Jordanco Davitkov (born 12 September 1963 in Kočani, Јорданчо Давитков) is a former coach of the Macedonian National Basketball Team, and the Kuwait national basketball team. In 2011 on Gulf Games in Bahrain, with Kuwait National Team, won bronze medal. In 2009, 2010, 2011, three times in a row Davitkov was the Champion of Kuwait with BC Qadsia. With Qadsia also won Cup of Kuwait 2010 and Gulf Championship 2009. Since 2001 until 2007 Davitkov was Head coach of Macedonian National Team. He led Macedonia in the qualifying for the European Championships in 2003, as well as when Macedonia was in Second European Division in 2004 and 2005, and during the first phase of the qualifying for the European Championships in Spain 2007. Since 2000 until 2008 he was Head coach of KK Nikol Fert, KK Strumica 2005, Balkan Steel Skopje, and the best Macedonian team KK Rabotnicki. As a coach he had won two Championship titles and two Cup titles in Macedonia. Three times(2004, 2005, 2006) he was announced as a best basketball coach in Macedonia. Twenty years he was professional player(18 years in the best Macedonian club "Rabotnicki". In this time he won seven Championship Titles and five Cup titles. He has played for Young Yugoslavian National Team and he was the first captain of The Macedonian National Team.

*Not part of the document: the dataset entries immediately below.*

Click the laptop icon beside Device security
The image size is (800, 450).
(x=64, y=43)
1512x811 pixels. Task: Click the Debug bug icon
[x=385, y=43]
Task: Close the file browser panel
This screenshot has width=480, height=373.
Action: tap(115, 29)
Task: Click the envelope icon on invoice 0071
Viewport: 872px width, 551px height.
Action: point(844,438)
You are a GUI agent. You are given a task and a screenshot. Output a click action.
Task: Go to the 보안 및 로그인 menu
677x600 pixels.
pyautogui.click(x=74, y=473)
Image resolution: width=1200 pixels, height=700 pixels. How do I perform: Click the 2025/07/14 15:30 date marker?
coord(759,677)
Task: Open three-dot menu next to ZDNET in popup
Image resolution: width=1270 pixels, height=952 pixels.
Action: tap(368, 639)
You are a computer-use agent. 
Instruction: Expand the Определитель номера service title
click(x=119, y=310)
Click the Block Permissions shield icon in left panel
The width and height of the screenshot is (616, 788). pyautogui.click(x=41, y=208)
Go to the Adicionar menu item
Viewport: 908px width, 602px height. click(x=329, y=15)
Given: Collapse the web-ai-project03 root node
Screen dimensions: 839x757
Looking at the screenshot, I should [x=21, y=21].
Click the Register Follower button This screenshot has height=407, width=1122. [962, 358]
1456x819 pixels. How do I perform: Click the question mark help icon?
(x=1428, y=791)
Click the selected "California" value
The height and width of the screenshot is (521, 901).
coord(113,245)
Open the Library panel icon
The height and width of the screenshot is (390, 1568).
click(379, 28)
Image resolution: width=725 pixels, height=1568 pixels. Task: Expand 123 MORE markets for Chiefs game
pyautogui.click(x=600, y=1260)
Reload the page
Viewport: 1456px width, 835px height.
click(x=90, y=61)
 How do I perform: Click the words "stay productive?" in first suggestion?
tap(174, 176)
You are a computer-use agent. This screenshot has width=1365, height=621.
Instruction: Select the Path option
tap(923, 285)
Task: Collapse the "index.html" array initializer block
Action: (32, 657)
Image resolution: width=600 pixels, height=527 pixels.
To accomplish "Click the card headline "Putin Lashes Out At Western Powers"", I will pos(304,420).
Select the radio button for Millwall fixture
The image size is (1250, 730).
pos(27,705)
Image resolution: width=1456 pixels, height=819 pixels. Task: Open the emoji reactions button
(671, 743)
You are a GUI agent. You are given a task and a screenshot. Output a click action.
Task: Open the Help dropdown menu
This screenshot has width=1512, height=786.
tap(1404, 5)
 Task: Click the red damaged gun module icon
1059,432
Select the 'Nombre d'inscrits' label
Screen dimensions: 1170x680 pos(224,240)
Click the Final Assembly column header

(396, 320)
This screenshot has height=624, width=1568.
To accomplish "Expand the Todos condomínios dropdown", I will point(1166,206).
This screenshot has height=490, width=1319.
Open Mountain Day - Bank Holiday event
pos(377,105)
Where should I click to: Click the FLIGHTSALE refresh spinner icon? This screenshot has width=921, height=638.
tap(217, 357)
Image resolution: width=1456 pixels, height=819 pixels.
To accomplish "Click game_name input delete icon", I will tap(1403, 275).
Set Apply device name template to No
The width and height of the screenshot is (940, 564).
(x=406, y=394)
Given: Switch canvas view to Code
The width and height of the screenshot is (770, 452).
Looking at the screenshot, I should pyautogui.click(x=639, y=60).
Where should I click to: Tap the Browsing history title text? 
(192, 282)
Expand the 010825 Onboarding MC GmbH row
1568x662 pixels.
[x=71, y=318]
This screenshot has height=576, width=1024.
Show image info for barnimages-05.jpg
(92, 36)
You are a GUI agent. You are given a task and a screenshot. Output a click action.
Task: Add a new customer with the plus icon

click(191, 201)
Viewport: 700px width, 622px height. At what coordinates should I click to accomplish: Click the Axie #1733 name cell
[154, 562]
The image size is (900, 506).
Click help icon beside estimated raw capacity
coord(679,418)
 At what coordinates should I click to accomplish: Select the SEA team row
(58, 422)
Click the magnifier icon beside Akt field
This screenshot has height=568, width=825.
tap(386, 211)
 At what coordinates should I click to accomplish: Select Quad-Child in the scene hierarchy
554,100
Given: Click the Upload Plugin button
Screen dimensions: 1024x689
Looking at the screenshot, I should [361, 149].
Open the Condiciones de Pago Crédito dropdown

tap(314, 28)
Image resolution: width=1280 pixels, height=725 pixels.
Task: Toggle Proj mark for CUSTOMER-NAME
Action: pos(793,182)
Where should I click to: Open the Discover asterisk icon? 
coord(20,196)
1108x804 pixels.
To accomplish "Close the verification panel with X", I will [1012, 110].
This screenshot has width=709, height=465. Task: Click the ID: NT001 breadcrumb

In May 2008, he was hired as the head coach of Úrvalsdeild karla club Snæfell. After guiding the team during the Company Cup he, along with the foreign players of the club, were released in early October due to the club's financial situation in the wake of the 2008 Icelandic financial crisis.